MONMOUTH — Monmouth resident Bill Smallwood, 88, has been running and competing his entire life.
A man of few words, Smallwood doesn’t have much to say on his life of athletic accomplishment. However, his eyes do light up when starts talking about it, and he swells with pride.
“I’m very proud of all these,” said Smallwood as lifelong friend and classmate Ralph Whiteman sifted through a box stuffed with Smallwood’s many medals and ribbons, recalling memories and telling stories with each medal he picked up.
“He is not built like the typical runner, but boy can he move,” said Whiteman.
Smallwood first started competing in junior high. His quarter-mile team held the local record for several years. His records with the Quad Cities Senior Olympics and Macomb Senior Olympics stand to this day.

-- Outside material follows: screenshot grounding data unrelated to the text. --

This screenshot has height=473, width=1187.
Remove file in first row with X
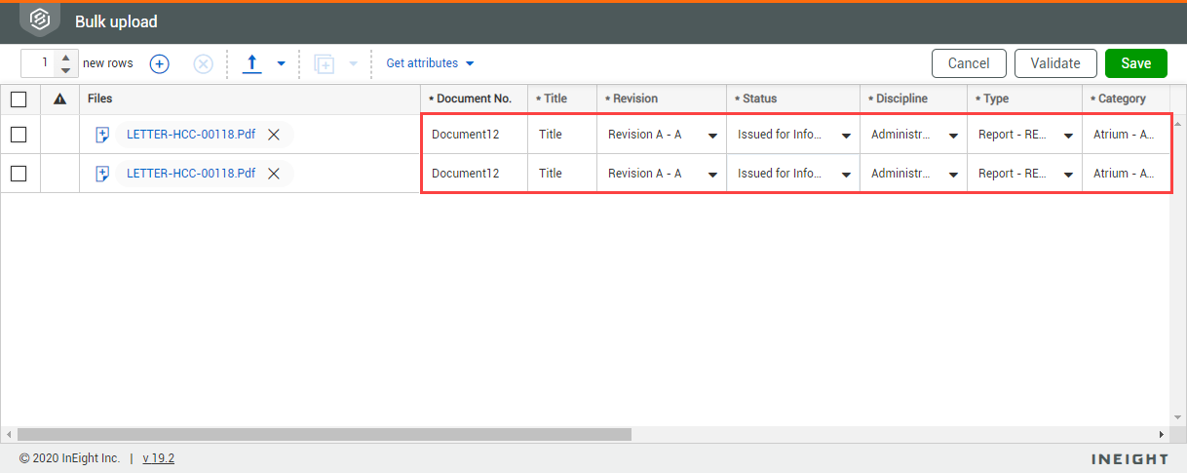point(274,135)
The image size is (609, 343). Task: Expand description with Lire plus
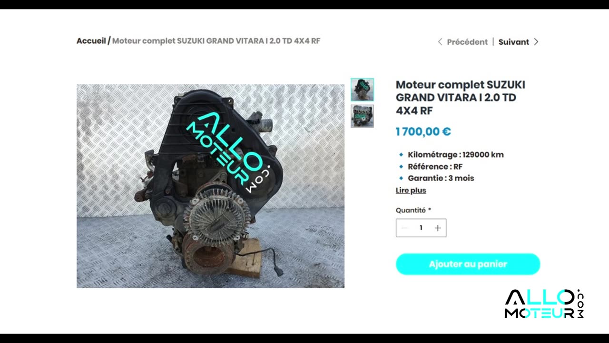pos(411,191)
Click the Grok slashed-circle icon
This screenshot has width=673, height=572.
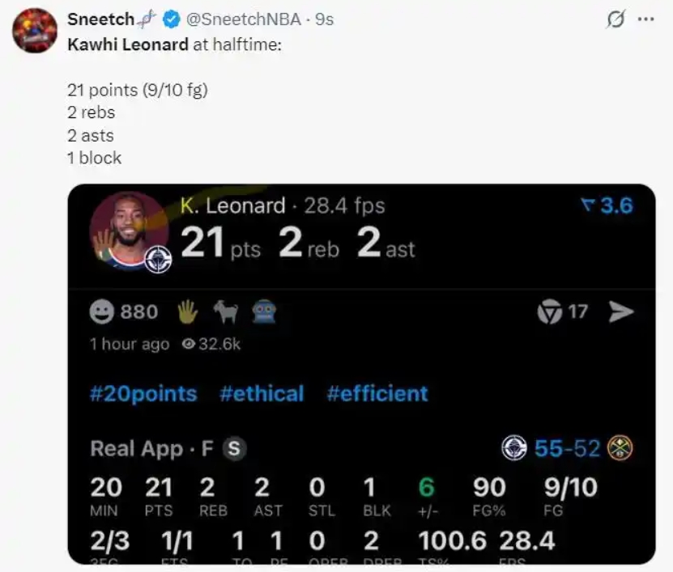pyautogui.click(x=615, y=19)
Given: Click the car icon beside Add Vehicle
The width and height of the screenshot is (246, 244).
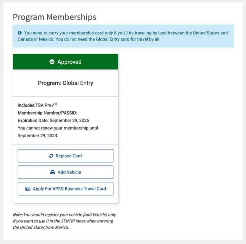Looking at the screenshot, I should click(x=52, y=172).
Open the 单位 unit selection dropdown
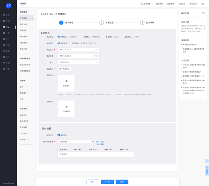This screenshot has height=186, width=209. tap(78, 62)
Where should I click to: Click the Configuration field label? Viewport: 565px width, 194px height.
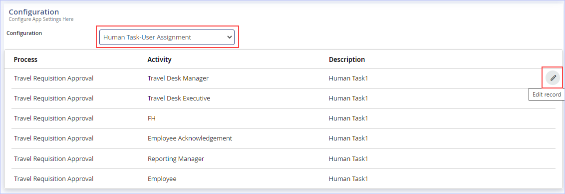pos(24,33)
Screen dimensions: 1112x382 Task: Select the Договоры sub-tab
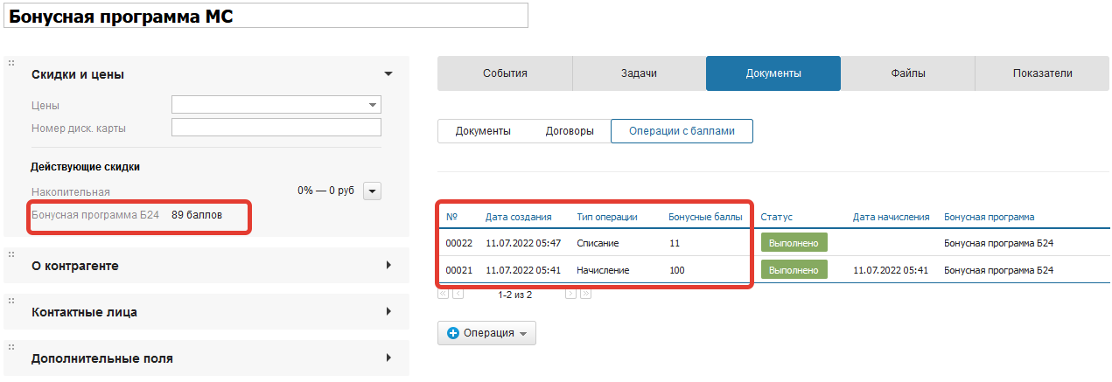point(570,131)
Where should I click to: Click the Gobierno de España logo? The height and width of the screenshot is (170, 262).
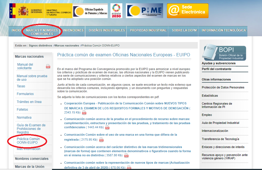point(27,11)
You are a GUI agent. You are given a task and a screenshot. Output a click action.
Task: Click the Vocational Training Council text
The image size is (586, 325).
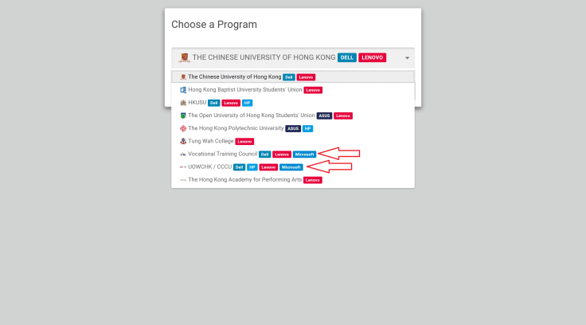pyautogui.click(x=222, y=154)
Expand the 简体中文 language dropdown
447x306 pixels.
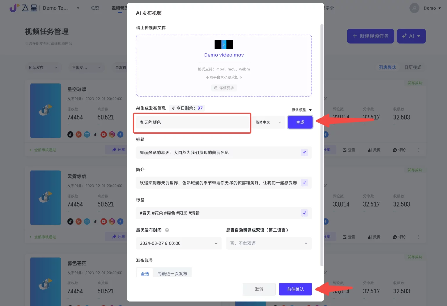268,122
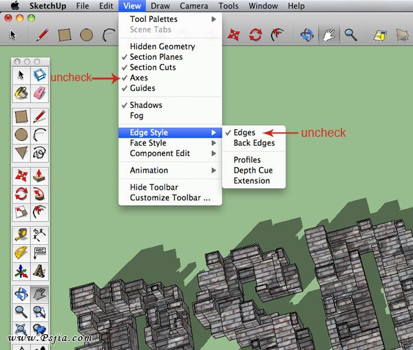413x350 pixels.
Task: Uncheck Edges in Edge Style submenu
Action: tap(244, 133)
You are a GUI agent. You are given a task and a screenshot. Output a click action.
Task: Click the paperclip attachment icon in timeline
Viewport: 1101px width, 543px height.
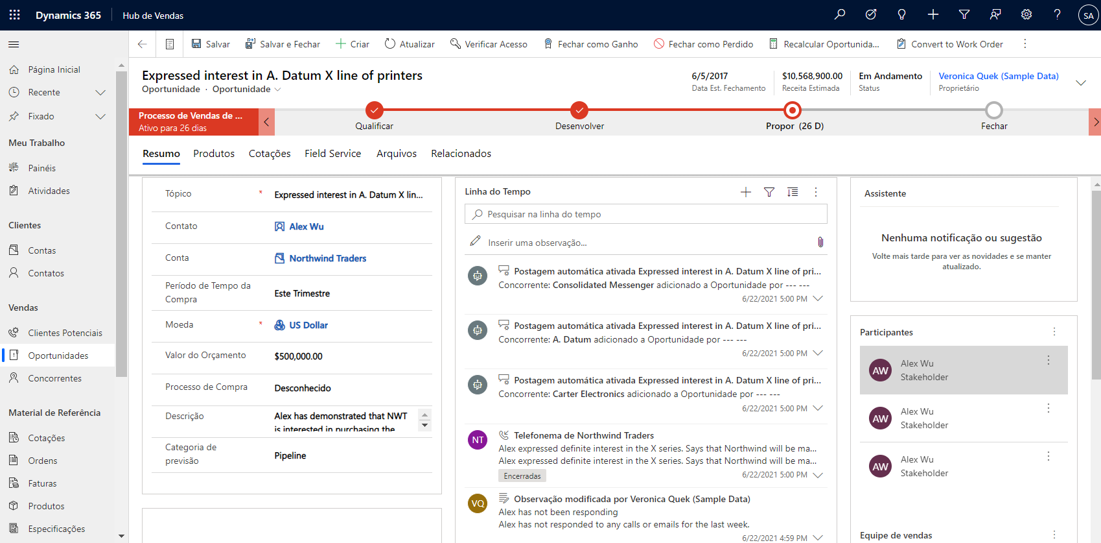pyautogui.click(x=820, y=242)
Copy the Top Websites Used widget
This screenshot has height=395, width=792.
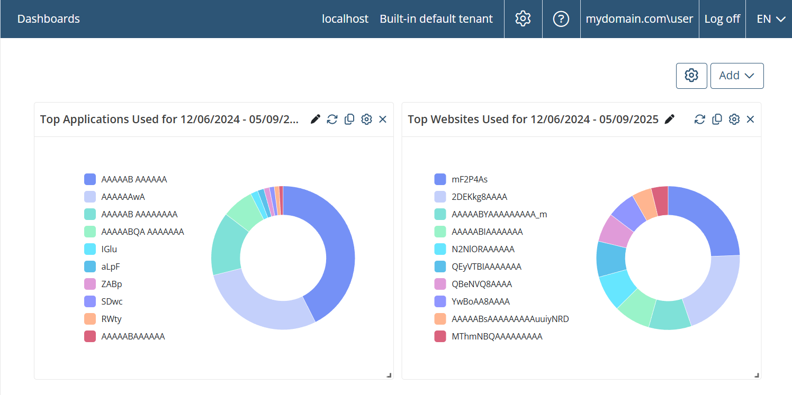click(x=717, y=120)
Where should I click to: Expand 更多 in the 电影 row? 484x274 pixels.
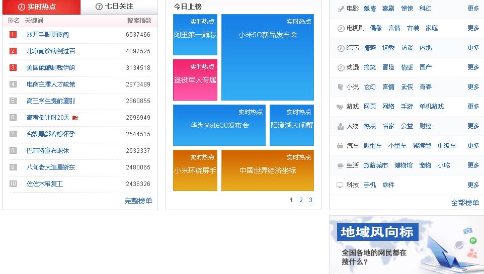coord(473,9)
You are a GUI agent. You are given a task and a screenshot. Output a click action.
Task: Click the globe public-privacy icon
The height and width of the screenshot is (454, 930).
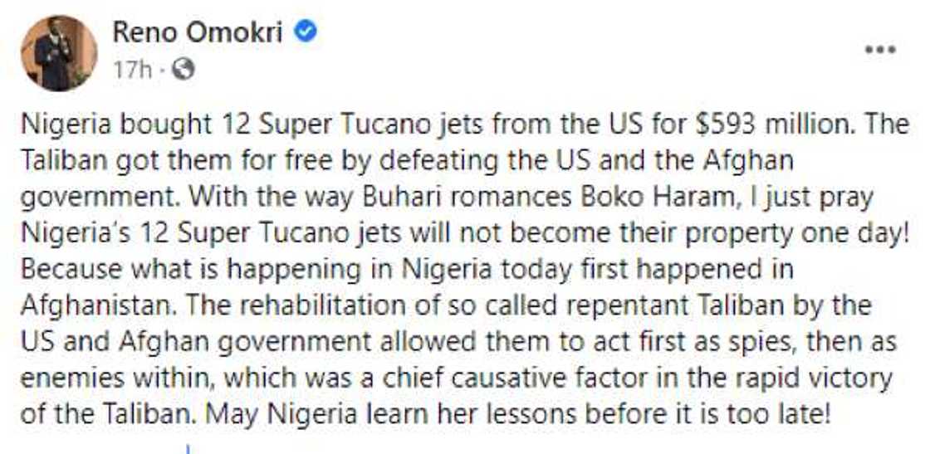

Smallwood’s daughter recently crafted a quilt for her father, using T-shirts he has acquired at various events over the years. The quilt is on display at Courtyard Estates, where Smallwood resides.
“I think it’s terrific,” Smallwood said. “It shows they take a great deal of pride in me.”
Whiteman added, “Those kids really look up to their father.”
Smallwood and Whiteman served together in the Navy at the end of World War II. The duo was stationed at Naval Air Station in San Diego, California.
“At that time, they still had full athletic programs in the Navy. The track team used to run down the beach to the Coronado Hotel,” said Whiteman. “We both ran the San Diego Relays.”
Smallwood and Whiteman are two of four Monmouth residents to ever qualify for the National Senior Olympic Games. Both Monmouth High School and Monmouth College alumni, the two have been friends for the better part of a century.
“Bill used to work out on the college track in retirement. We lived next door, and I always saw him out, running the track,” said Whiteman.
In 1946, during his senior year of high school, Smallwood took fifth in the state for the 220-yard dash, which he describes as “easily my best event.”
Smallwood was also among the competitors at the first ever National Senior Olympic Games held in St. Louis in 1987.
“It is about pride. I just wanted to start competing again,” Smallwood said of returning to his passion decades later. “It was tough to start back up, but I never really stopped running.”
In 1987, Smallwood was 59 years old. In 1991, he participated in the World Veterans Championship in Finland, facing a pool of competition who essentially compete at a professional level. In 2003, at 75, Smallwood was still running track, and he was still winning.
Whiteman has much adoration for his friend.
“Growing up, I was Bill’s Joe Biden,” Whiteman joked. “There area a lot of good memories here. We never competed against each other, but we have run at the same time, and we have competed against retired Olympic athletes.”
Smallwood has led a long, fruitful life. He has been a husband, a father, managed a business — Norris Office Equipment, served his country, graduated college and been inducted into the Monmouth High School Hall of Fame.
“Out of everything I have done in my life,” this is one of the things I am most proud of,” said Smallwood, gesturing to the box of medals.